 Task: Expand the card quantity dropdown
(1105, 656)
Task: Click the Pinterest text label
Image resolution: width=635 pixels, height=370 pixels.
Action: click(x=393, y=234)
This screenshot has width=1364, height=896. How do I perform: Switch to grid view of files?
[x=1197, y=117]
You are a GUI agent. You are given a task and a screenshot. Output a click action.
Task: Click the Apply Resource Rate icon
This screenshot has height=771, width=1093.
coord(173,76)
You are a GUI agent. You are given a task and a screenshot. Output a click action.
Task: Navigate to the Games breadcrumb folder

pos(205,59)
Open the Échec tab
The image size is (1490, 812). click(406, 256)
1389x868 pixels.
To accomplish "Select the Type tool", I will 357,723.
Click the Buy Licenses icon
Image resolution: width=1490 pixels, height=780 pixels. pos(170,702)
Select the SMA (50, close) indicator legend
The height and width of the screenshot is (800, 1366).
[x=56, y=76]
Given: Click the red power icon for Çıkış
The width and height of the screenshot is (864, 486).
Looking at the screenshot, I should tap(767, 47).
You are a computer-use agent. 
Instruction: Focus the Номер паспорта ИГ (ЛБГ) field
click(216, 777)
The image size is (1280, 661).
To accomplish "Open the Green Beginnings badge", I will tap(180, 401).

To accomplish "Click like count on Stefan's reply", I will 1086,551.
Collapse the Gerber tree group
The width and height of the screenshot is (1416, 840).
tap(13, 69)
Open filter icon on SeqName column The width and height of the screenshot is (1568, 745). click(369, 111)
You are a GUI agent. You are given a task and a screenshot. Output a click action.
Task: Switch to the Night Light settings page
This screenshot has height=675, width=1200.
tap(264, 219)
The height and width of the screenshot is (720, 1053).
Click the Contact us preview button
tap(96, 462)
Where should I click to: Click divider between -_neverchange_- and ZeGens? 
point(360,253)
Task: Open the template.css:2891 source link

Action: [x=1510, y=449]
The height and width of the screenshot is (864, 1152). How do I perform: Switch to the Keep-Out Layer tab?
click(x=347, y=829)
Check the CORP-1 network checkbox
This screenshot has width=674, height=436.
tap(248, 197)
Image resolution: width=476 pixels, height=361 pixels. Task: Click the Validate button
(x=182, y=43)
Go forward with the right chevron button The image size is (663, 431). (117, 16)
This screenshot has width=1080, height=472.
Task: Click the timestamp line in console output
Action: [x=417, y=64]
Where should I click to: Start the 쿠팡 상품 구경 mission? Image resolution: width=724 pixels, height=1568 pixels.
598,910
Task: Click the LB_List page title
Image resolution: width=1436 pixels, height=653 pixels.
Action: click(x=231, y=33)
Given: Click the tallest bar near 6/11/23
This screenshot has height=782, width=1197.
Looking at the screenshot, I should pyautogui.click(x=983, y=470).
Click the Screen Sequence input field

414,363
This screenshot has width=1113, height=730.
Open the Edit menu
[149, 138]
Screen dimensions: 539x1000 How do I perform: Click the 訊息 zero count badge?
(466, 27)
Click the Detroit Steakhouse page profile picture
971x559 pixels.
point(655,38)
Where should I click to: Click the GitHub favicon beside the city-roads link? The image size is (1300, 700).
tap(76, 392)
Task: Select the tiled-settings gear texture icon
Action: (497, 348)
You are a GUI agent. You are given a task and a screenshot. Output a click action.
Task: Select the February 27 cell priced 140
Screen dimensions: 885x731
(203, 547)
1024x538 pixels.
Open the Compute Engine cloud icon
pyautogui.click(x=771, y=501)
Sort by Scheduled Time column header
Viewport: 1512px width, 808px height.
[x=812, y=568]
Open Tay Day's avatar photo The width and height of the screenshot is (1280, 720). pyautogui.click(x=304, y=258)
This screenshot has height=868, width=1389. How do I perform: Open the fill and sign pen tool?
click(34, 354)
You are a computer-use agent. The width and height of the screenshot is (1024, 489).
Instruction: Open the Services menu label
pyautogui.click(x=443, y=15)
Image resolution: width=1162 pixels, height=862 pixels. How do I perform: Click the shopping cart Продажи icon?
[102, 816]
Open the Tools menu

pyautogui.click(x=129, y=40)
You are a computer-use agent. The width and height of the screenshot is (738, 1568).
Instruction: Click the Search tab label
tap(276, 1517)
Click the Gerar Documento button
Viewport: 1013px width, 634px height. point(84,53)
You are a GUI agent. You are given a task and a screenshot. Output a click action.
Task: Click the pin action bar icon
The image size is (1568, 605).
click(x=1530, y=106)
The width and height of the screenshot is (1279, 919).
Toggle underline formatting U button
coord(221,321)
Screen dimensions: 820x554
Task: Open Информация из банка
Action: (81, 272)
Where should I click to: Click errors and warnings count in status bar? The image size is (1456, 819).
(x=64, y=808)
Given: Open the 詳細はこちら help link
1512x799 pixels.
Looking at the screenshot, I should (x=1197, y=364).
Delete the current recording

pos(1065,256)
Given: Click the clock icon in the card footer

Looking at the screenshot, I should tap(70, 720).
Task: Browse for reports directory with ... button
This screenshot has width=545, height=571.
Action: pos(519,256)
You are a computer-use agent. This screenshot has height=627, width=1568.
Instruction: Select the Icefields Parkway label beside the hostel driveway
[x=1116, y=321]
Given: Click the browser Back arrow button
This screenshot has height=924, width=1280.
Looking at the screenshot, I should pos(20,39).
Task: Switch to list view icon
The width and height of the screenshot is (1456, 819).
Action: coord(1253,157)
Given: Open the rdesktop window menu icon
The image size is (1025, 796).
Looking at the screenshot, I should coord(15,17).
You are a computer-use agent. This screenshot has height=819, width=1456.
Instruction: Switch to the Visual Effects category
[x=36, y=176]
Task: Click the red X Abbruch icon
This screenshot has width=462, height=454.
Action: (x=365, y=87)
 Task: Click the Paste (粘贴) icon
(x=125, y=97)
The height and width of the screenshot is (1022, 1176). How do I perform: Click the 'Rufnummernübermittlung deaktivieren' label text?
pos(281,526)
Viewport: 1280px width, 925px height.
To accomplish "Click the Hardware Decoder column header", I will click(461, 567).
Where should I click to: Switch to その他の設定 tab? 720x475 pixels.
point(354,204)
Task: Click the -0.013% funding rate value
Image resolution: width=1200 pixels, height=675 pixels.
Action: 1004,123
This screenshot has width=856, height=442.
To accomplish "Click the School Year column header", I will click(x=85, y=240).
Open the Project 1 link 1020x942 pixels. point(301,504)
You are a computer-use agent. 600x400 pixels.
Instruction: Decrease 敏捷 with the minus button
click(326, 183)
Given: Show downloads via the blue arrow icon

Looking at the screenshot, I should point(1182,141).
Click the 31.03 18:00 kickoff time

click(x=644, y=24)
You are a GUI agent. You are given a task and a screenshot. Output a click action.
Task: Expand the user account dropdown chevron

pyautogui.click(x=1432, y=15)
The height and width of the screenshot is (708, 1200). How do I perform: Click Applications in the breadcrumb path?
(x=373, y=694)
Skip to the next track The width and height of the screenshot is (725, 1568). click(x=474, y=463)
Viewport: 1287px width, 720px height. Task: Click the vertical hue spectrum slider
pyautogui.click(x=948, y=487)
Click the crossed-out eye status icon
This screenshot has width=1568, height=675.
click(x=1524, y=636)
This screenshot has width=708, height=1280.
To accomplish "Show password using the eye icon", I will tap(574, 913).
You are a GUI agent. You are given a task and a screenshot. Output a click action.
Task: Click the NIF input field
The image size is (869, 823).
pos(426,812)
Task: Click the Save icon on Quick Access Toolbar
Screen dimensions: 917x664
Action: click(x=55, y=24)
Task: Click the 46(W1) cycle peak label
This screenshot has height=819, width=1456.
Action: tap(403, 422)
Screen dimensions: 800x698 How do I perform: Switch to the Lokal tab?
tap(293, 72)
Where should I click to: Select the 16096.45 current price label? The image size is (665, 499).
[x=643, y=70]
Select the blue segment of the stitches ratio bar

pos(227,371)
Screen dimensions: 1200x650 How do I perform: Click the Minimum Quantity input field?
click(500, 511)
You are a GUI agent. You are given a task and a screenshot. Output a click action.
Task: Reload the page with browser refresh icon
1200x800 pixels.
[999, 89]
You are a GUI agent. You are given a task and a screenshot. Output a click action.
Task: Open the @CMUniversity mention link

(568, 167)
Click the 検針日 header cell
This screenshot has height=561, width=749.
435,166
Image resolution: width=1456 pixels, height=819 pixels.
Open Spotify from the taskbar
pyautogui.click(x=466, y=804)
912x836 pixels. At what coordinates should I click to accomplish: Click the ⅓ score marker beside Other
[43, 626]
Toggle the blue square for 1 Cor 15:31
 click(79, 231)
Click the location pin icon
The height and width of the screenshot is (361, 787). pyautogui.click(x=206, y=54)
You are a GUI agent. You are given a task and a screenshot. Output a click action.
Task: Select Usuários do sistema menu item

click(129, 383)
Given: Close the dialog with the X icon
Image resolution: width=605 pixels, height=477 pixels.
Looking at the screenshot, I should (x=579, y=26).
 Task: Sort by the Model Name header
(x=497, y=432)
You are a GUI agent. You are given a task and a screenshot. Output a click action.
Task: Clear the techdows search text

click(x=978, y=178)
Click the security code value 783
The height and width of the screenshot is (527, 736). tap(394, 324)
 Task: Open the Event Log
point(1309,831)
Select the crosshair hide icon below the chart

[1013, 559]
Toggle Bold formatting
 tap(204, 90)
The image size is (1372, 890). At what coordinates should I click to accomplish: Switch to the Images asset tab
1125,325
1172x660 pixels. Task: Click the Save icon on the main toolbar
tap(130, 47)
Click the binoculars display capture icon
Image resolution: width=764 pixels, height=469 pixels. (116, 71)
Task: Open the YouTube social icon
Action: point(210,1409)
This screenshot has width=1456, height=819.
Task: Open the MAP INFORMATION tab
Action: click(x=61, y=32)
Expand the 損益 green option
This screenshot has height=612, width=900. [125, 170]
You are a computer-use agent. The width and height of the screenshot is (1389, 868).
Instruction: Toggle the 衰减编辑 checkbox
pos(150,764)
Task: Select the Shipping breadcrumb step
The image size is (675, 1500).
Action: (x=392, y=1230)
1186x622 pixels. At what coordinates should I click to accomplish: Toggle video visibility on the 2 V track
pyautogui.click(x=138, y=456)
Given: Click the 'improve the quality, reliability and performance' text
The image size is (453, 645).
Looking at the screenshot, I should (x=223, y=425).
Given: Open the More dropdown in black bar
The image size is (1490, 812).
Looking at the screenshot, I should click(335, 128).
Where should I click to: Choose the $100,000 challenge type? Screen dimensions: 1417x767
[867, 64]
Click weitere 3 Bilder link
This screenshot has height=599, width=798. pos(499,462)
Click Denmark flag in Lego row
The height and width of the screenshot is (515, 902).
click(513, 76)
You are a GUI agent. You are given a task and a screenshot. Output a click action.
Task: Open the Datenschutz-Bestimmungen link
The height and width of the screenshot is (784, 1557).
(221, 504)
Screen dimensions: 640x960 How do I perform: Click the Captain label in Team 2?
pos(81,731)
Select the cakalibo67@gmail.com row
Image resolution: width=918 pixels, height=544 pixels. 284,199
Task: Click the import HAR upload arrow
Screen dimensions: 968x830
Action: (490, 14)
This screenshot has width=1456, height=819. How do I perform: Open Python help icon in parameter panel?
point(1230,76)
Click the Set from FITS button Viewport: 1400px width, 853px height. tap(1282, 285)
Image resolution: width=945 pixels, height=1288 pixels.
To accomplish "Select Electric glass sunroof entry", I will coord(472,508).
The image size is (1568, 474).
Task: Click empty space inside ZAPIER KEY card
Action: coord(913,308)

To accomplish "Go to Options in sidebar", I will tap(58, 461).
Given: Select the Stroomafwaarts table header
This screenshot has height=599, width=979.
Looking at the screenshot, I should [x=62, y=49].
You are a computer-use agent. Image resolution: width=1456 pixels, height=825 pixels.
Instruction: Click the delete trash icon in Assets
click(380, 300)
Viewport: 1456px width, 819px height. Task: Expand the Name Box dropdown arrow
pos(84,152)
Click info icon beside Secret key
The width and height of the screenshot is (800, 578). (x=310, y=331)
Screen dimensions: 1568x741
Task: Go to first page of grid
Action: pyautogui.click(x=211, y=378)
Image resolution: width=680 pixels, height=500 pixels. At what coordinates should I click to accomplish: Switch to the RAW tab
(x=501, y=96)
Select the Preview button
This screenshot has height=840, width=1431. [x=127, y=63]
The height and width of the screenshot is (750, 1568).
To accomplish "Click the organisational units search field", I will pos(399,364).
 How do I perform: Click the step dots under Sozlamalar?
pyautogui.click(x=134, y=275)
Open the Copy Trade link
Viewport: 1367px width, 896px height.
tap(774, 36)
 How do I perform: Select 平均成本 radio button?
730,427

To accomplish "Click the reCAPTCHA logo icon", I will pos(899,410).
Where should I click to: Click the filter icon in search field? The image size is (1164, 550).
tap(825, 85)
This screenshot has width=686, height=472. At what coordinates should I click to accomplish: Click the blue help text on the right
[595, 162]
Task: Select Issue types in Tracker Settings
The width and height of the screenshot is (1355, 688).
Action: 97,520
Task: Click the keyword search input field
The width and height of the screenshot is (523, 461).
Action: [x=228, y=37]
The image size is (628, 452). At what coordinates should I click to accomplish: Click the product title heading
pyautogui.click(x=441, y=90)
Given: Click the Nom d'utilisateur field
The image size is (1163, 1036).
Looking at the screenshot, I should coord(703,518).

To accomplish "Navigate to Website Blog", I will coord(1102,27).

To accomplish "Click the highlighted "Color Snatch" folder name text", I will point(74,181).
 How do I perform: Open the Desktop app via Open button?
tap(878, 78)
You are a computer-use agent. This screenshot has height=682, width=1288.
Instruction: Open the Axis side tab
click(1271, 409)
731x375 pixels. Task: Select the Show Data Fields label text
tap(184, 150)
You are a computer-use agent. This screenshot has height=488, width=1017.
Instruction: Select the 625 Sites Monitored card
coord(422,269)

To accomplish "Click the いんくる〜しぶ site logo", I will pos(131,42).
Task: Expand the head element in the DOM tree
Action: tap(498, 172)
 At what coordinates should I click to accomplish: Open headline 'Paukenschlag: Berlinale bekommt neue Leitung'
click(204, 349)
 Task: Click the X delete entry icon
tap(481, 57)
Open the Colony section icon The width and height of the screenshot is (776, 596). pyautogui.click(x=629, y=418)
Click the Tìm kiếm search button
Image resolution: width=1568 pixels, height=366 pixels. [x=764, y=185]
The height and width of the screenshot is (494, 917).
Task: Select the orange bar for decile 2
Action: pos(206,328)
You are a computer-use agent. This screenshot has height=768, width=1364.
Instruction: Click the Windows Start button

━━━━

**Set problem:** Rescale the data between the line holding "Where should I click to: Start" and the line holding "Action: click(x=231, y=33)", inclusive, and output only those lines, requests included. Multiply each click coordinate in the answers by 0.9 and round to whole numbers, halves up; leave all other numbers unchanged.

**Response to the task:**
Where should I click to: Start the 쿠팡 상품 구경 mission? Image resolution: width=724 pixels, height=1568 pixels.
538,819
Task: Click the LB_List page title
Image resolution: width=1436 pixels, height=653 pixels.
Action: click(x=208, y=30)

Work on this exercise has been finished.